» Stored records:
-------------------------

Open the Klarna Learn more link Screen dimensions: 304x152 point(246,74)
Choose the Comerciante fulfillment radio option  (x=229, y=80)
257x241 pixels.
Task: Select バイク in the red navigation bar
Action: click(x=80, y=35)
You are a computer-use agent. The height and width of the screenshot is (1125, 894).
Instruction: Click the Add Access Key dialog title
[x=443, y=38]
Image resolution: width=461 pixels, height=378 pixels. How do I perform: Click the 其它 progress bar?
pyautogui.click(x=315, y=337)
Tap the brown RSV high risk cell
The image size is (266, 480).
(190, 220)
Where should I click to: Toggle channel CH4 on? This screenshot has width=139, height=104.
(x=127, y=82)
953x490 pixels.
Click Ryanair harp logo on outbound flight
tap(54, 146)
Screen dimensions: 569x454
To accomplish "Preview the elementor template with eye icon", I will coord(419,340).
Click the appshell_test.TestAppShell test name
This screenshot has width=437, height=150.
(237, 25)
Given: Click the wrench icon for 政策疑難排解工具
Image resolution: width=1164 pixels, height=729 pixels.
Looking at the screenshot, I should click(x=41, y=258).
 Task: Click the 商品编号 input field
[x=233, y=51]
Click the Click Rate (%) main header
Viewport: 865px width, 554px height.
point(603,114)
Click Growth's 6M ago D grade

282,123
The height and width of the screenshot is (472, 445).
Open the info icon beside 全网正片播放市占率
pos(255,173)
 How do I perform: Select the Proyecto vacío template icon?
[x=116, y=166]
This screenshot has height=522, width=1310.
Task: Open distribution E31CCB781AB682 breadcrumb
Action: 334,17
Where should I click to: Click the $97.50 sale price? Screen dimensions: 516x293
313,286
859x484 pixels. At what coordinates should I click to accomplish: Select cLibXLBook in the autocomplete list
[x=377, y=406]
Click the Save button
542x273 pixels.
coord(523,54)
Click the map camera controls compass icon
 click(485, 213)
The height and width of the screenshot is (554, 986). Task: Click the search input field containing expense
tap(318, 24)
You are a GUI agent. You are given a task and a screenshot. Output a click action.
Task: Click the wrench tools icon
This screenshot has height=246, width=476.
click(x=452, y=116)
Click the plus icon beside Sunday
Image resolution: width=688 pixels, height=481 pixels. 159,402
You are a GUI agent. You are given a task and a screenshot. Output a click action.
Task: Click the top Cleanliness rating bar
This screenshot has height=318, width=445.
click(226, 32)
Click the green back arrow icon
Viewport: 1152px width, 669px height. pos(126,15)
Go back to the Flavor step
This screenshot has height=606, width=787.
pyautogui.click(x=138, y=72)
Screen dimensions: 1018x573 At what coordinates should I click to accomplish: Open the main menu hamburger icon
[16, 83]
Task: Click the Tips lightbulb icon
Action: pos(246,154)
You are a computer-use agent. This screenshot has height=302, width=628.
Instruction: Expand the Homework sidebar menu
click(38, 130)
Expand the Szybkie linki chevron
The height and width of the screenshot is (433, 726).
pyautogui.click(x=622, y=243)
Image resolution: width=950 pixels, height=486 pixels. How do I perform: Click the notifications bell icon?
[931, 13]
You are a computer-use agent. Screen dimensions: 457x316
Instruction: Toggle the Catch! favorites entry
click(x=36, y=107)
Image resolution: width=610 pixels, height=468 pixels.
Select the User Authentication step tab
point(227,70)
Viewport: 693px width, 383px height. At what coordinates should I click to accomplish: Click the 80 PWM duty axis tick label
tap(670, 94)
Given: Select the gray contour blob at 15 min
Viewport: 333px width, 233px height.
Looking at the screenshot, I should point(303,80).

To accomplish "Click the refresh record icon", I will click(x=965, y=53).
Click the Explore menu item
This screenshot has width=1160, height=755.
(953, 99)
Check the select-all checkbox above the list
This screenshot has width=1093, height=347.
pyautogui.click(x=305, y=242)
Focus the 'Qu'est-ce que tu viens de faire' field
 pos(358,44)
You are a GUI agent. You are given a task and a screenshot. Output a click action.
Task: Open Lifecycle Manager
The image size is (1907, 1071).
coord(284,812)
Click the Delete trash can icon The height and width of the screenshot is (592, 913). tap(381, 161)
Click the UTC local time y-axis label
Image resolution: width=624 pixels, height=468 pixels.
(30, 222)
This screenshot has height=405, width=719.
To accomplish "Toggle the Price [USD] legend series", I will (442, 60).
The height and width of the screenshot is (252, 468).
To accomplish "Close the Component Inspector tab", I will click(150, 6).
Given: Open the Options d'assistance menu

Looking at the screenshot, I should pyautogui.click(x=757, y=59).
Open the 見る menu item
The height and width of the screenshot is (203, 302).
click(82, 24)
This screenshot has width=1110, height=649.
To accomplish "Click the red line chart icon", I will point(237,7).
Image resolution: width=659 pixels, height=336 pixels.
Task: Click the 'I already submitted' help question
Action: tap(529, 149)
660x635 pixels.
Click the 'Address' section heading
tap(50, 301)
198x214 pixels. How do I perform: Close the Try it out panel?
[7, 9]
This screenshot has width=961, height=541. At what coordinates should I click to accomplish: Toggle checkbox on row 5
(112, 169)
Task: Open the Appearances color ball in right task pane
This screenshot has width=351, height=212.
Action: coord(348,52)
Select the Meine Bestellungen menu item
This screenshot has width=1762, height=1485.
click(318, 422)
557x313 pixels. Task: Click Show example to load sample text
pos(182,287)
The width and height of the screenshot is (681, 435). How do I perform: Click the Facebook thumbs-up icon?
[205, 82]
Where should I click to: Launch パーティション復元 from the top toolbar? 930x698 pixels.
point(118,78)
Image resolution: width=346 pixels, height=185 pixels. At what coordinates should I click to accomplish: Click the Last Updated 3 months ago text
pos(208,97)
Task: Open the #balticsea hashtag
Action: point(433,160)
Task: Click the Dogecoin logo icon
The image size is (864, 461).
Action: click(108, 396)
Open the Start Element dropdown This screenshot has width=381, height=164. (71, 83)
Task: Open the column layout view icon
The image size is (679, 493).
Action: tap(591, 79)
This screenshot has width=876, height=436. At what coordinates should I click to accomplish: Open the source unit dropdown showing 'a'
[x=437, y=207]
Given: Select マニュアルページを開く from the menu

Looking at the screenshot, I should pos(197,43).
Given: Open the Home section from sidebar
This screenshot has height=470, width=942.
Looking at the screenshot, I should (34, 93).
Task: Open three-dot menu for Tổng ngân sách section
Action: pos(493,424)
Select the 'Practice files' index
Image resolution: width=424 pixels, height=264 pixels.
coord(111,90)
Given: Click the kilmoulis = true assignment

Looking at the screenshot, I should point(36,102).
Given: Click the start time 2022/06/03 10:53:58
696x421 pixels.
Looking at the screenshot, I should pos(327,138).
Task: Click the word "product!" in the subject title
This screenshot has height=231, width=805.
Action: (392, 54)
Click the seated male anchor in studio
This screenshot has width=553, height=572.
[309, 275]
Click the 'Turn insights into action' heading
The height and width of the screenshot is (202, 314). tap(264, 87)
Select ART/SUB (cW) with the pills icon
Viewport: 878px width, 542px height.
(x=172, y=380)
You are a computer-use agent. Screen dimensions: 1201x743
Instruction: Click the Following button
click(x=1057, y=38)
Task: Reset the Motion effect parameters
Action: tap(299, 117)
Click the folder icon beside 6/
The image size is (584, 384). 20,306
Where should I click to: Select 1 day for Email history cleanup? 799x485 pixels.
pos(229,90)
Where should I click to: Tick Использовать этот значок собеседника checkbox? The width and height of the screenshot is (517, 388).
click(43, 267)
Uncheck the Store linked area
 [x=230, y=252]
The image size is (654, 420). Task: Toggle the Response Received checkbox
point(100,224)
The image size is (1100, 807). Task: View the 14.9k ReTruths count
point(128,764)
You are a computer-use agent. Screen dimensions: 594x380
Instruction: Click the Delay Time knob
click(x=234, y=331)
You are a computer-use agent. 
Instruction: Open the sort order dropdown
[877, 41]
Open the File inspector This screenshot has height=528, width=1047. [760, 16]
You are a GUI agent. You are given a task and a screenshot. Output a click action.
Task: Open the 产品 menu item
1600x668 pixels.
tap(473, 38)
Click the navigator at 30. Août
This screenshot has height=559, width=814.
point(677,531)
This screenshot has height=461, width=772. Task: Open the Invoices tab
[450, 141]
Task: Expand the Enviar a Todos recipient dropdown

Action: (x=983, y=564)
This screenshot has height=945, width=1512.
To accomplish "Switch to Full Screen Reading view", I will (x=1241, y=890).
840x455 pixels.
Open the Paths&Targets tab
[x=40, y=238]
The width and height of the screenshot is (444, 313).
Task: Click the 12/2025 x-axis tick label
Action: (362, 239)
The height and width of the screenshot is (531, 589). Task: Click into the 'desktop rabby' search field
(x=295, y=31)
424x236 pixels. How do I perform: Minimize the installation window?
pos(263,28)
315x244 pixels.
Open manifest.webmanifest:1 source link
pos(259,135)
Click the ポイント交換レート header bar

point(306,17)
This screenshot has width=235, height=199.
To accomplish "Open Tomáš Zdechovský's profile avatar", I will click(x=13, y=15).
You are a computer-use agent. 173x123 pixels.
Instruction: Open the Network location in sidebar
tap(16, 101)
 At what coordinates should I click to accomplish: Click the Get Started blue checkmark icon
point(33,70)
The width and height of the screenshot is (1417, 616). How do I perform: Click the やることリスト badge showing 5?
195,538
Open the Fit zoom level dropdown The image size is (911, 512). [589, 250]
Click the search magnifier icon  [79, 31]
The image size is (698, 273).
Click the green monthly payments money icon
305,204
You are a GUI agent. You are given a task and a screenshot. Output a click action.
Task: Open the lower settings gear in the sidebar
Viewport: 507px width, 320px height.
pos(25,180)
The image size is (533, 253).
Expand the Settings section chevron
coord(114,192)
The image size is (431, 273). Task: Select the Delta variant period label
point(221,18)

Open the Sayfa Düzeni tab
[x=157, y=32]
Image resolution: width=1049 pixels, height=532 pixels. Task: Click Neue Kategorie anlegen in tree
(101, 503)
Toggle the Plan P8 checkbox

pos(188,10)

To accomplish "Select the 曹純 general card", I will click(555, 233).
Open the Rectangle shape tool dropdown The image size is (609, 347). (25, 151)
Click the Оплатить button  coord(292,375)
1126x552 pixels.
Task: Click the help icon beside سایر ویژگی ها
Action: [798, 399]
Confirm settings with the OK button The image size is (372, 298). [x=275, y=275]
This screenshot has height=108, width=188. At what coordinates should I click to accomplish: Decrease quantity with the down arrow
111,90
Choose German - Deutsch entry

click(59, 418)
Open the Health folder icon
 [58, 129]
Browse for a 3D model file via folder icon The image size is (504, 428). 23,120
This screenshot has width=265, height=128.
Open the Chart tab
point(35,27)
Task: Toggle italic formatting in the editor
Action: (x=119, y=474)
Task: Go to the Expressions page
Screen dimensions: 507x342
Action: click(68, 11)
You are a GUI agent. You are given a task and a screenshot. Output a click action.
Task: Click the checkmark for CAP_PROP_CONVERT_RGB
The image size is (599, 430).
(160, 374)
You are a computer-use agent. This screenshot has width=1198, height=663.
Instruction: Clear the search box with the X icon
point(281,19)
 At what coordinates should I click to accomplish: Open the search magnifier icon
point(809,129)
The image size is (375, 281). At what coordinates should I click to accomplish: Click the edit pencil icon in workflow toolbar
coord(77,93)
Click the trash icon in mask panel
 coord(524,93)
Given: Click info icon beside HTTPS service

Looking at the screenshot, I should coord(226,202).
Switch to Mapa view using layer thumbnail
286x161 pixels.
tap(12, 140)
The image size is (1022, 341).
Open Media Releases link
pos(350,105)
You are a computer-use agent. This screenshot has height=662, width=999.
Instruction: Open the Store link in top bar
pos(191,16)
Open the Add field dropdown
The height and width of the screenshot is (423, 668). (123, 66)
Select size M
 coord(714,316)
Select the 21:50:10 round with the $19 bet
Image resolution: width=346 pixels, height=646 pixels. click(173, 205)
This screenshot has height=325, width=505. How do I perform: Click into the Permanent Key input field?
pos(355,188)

-------------------------

» ACTIVITY: Repeat only the stretch of lines starting at the one containing "Select size M" and running to the final line of the entries above.

» EXERCISE RESULT:
Select size M
 coord(714,316)
Select the 21:50:10 round with the $19 bet
Image resolution: width=346 pixels, height=646 pixels. click(173, 205)
This screenshot has height=325, width=505. How do I perform: Click into the Permanent Key input field?
pos(355,188)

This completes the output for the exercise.